SAN DIEGO, Calif. (Legal Newsline) -- The altruism of Donald Trump saved Ed McMahon's home from foreclosure Thursday, but hundreds of thousands of not-so-famous Californians remain desperate for help, an official told Legal Newsline.
The foreclosure crisis in California has become an "emergency," according to San Diego City Attorney Michael Aguirre, who told LNL he would push ahead with plans to seek a preliminary injunction blocking Countrywide Financial Co. from foreclosing on homes until a strategy can be worked out.
McMahon, longtime sidekick to Johnny Carson on "The Tonight Show," was arguably Countrywide's most famous delinquent homeowner.
Reports surfaced earlier this year that the 85-year-old's 7,000-square-foot Beverly Hills home was about to be lost.

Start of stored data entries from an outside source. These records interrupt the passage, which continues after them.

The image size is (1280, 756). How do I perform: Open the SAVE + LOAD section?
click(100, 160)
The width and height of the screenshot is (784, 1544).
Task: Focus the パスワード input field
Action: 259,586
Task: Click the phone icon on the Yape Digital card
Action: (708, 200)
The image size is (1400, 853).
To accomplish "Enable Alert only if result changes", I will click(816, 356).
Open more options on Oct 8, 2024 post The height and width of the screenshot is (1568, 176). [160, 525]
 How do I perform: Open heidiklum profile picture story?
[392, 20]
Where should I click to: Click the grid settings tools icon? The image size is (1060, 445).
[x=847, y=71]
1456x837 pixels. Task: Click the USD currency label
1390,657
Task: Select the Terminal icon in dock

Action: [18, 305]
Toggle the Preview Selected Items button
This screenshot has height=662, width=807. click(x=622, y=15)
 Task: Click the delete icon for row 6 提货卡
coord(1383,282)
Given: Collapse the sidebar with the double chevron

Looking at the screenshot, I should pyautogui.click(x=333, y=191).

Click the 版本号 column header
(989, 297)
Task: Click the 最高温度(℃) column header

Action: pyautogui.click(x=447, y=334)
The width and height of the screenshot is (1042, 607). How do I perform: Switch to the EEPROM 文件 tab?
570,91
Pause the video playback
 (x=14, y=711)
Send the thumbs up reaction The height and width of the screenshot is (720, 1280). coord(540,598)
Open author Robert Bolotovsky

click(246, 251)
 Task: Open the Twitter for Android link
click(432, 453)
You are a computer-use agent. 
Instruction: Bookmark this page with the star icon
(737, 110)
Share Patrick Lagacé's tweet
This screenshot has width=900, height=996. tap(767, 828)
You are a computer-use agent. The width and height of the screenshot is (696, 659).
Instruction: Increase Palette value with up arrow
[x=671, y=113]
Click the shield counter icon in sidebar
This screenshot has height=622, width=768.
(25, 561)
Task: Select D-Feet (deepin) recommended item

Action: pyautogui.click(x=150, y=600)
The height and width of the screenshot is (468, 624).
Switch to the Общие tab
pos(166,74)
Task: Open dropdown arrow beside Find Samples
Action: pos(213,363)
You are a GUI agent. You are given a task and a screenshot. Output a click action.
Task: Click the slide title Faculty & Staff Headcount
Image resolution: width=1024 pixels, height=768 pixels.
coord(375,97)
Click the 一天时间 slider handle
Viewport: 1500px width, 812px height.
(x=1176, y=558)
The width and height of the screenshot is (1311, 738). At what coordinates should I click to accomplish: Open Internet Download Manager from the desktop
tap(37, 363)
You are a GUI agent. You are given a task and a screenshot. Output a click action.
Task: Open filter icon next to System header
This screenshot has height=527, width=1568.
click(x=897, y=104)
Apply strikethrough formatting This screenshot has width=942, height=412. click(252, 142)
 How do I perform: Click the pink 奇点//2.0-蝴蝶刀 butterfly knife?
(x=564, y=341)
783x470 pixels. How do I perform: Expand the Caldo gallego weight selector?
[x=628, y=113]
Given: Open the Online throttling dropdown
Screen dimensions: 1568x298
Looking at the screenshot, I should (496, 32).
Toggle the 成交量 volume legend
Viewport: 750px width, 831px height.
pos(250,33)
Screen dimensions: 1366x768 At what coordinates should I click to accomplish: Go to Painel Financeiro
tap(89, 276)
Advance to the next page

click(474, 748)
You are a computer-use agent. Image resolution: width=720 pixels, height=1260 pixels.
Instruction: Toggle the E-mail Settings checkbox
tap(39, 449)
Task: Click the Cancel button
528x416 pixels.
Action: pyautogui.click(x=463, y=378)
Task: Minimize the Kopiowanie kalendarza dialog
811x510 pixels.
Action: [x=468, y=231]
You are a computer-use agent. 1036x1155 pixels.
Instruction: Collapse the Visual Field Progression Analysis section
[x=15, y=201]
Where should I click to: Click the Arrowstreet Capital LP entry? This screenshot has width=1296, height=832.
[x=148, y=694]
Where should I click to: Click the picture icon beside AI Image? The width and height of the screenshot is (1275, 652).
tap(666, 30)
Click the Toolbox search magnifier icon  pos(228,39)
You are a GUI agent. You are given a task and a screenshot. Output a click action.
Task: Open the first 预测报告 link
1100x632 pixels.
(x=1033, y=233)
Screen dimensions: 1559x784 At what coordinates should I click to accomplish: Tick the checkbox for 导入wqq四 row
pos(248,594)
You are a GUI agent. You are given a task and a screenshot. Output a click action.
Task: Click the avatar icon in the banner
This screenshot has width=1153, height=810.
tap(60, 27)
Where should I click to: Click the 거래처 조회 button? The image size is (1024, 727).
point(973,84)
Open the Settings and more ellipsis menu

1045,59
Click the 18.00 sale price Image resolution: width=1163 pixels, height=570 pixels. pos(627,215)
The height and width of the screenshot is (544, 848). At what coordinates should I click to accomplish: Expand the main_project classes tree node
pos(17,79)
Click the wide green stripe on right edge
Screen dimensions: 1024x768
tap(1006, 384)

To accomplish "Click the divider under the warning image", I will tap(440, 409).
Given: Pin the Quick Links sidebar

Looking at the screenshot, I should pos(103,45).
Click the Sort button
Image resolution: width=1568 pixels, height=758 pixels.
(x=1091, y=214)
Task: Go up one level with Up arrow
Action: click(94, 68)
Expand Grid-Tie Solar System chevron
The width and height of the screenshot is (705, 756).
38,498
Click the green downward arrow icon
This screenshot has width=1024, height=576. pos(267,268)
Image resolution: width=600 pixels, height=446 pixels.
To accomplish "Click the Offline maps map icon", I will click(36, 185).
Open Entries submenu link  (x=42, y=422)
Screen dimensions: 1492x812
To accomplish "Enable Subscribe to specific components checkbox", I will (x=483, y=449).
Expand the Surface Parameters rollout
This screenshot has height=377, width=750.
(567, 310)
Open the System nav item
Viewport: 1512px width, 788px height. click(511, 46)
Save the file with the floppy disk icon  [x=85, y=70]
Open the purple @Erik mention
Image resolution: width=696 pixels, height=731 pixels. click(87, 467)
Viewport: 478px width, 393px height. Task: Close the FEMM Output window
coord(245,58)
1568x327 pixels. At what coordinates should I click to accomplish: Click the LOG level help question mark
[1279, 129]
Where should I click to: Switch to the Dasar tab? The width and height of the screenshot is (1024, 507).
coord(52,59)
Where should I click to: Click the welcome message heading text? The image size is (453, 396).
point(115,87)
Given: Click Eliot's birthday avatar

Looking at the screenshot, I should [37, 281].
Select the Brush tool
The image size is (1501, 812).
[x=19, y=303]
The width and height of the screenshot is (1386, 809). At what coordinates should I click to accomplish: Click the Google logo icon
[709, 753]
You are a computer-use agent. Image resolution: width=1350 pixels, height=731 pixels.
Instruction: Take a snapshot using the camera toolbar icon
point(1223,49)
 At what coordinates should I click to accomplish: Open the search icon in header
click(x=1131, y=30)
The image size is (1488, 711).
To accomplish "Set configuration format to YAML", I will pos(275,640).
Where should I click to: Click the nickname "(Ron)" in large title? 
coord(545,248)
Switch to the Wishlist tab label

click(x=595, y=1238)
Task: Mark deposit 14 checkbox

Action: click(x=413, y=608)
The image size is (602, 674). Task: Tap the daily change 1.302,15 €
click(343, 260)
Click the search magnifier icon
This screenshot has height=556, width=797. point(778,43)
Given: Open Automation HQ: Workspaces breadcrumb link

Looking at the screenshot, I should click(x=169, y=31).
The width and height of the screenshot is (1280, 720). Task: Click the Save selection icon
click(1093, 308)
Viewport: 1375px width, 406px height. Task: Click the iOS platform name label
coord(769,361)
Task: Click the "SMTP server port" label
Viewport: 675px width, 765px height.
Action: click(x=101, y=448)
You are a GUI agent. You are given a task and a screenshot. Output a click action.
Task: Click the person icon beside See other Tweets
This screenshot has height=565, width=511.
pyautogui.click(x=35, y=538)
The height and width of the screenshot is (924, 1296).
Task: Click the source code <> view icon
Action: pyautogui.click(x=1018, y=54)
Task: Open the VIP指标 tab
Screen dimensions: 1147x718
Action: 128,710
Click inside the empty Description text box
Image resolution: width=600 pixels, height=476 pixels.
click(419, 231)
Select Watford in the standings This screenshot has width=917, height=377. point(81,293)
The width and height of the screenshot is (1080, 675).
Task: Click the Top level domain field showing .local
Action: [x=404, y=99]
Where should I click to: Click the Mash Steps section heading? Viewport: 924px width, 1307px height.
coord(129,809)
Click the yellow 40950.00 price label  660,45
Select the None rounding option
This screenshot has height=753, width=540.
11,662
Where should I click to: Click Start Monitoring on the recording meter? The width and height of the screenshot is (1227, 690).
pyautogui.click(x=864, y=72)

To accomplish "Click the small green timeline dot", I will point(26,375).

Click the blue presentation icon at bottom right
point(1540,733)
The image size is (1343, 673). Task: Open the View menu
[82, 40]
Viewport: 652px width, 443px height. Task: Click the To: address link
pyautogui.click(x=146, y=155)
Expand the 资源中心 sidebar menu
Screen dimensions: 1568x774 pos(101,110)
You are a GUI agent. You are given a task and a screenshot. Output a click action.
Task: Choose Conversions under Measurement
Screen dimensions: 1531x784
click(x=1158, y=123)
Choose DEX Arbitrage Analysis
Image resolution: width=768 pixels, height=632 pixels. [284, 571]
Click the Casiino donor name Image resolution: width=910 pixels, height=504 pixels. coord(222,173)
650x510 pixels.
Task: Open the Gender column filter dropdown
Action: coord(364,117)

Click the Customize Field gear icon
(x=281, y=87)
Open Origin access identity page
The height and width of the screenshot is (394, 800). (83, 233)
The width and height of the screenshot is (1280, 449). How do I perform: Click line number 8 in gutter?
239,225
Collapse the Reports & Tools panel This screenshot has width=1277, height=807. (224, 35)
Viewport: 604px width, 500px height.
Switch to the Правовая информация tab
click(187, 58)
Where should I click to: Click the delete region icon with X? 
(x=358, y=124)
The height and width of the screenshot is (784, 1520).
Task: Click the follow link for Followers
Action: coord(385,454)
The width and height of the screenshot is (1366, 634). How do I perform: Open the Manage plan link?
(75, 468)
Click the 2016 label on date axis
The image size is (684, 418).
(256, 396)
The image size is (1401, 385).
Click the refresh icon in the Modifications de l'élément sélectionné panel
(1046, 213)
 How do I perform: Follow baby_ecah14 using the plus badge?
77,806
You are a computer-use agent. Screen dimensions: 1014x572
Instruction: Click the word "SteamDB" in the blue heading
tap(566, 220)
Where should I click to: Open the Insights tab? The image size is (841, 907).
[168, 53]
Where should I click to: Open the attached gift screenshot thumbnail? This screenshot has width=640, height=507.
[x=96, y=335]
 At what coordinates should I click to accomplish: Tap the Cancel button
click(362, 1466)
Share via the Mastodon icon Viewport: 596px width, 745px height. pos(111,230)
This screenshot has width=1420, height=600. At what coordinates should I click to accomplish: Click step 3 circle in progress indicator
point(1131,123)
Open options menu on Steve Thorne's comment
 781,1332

On Thursday, high-profile developer Trump said he would purchase McMahon's home and lease it back to him. The star of his own reality television show "The Apprentice," Trump said he doesn't know McMahon personally, but grew up watching him on TV.
"How could this happen?" Trump told the Los Angeles Times, concerning McMahon's troubles.
Which is exactly what Aguirre believes all California leaders should be working together to find out, not just for the high-profile borrowers like McMahon, but the working class families that are being pushed out of neighborhoods all over the state.
San Diego is among the hardest hit during the foreclosure crisis. In the second quarter of 2008, foreclosures increased 31 percent over the previous quarter and 180 percent over the previous year, according to news reports.
Countrywide is the target of an ever increasing amount of lawsuits filed by state attorneys general. California Attorney General Jerry Brown first filed suit against the company for misconduct in its lending practices, which Brown alleges include incentives to lending officers for pushing clients into risky loans with escalating interest rates that were likely to default.
Attorneys general in Florida, Illinois, Washington and as of this week, West Virginia, have followed with similar suits.
Last month, Aguirre jumped into the fray with his own lawsuit on behalf of San Diego residents against Countrywide.
At the time, he called upon officials at Bank of America, the banking institution that recently purchased Countrywide, to issue a voluntary moratorium on foreclosures that would allow time to set up a plan to do everything possible so homeowners could save their homes.
Then in early August, two California-based advocacy groups sent a letter to Brown asking him to seek a preliminary injunction against Bank of America that would force a moratorium much like the one Aguirre requested voluntarily. After no response from Brown, they sought help from Aguirre.
Aguirre said he is in the process of preparing the preliminary injunction and plans to proceed. But he also raised concern that Brown seemed more intent on his own negotiations rather than trying to work cooperatively.
"The difficulty I see," Aguirre told LNL, "is that it is not being treated as an emergency problem by the attorney general or Bank of America."
Aguirre said he has tried to contact Brown, but that the attorney general doesn't return his calls.
He confirmed that Brown was in talks with Bank of America, but is keeping those talks private.
Robert Gnaizda, general counsel for the Greenlining Institute, which was one of the two advocacy groups that contacted Brown, also told Legal Newsline on Tuesday that Brown was in "secret talks" with Bank of America.
The Attorney General's office did not return calls seeking comment for this story.
Aguirre said the lack of communication could hurt homeowners.
"It would be best if we all worked together," Aguirre said.
The city attorney said he hoped that Brown's negotiations will include foreclosure relief, not just financial terms.
"Our concern right now," Aguirre said, "is the idea of trying to save as many homes from foreclosure as possible."
Gnaizda, of the Greenlining Institute, said he believes the foreclosure crisis in California could result in 725,000 to 900,000 foreclosures by the end of 2010 unless an injunction is obtained.
Minorities and working-class families have been hit disproportionately harder by the crisis because "they were the target of the most unscrupulous sub-prime lending practices," he said.
Aguirre agreed, but said the problem has since spread.
"That's where the fire starts, but the fire spreads and has spread to the highest valued houses," he said. "In this way it effects everybody and we have to work together to put the fire out."
And so far, Aguirre said he is not impressed with the collective firefighting efforts. He said Bank of America seems intent on letting the market correct itself.
"We're back to the Herbert Hoover approach of trying to solve the problem," he said, referring to the Depression-era president of the 1930s. "Doing nothing is the worse thing they can do."
Foreclosures most often lead to abandoned properties, which lower property values and bring blight to neighborhoods, Aguirre said.